Retype the records below exactly. Leave nothing out.

MATERIAL FOR THIS TASK ->
-*-

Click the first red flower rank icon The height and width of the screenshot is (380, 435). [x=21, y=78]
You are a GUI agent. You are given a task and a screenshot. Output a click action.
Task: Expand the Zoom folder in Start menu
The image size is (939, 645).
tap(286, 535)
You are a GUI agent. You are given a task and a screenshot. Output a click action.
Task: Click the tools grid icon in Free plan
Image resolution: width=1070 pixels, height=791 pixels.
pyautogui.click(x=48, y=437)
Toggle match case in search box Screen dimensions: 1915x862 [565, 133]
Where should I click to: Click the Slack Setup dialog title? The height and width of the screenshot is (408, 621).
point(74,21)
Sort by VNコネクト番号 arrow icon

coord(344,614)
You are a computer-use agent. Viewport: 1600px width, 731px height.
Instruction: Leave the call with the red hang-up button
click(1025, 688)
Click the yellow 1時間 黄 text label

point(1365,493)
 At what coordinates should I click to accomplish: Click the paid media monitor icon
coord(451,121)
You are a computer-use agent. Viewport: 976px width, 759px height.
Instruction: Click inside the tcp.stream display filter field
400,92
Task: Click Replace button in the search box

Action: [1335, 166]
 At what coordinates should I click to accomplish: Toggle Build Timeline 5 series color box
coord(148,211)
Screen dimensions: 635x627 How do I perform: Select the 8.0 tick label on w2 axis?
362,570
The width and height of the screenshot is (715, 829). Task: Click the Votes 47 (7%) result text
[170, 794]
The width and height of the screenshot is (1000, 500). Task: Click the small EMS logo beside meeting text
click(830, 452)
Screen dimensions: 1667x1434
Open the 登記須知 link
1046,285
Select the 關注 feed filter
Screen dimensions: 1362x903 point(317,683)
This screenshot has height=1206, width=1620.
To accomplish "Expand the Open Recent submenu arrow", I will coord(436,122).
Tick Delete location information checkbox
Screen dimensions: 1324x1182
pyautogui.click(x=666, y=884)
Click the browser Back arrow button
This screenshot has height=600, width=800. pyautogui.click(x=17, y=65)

-*-

PROBLEM SOLUTION ->
Click the first red flower rank icon The height and width of the screenshot is (380, 435). [x=21, y=78]
You are a GUI agent. You are given a task and a screenshot. Output a click action.
Task: Expand the Zoom folder in Start menu
The image size is (939, 645).
tap(286, 535)
You are a GUI agent. You are given a task and a screenshot. Output a click action.
Task: Click the tools grid icon in Free plan
Image resolution: width=1070 pixels, height=791 pixels.
pyautogui.click(x=48, y=437)
Toggle match case in search box Screen dimensions: 1915x862 [565, 133]
Where should I click to: Click the Slack Setup dialog title? The height and width of the screenshot is (408, 621).
point(74,21)
Sort by VNコネクト番号 arrow icon

coord(344,614)
You are a computer-use agent. Viewport: 1600px width, 731px height.
Instruction: Leave the call with the red hang-up button
click(1025, 688)
Click the yellow 1時間 黄 text label

point(1365,493)
 At what coordinates should I click to accomplish: Click the paid media monitor icon
coord(451,121)
You are a computer-use agent. Viewport: 976px width, 759px height.
Instruction: Click inside the tcp.stream display filter field
400,92
Task: Click Replace button in the search box

Action: [1335, 166]
 At what coordinates should I click to accomplish: Toggle Build Timeline 5 series color box
coord(148,211)
Screen dimensions: 635x627 How do I perform: Select the 8.0 tick label on w2 axis?
362,570
The width and height of the screenshot is (715, 829). Task: Click the Votes 47 (7%) result text
[170, 794]
The width and height of the screenshot is (1000, 500). Task: Click the small EMS logo beside meeting text
click(830, 452)
Screen dimensions: 1667x1434
Open the 登記須知 link
1046,285
Select the 關注 feed filter
Screen dimensions: 1362x903 point(317,683)
This screenshot has height=1206, width=1620.
To accomplish "Expand the Open Recent submenu arrow", I will coord(436,122).
Tick Delete location information checkbox
Screen dimensions: 1324x1182
pyautogui.click(x=666, y=884)
Click the browser Back arrow button
This screenshot has height=600, width=800. pyautogui.click(x=17, y=65)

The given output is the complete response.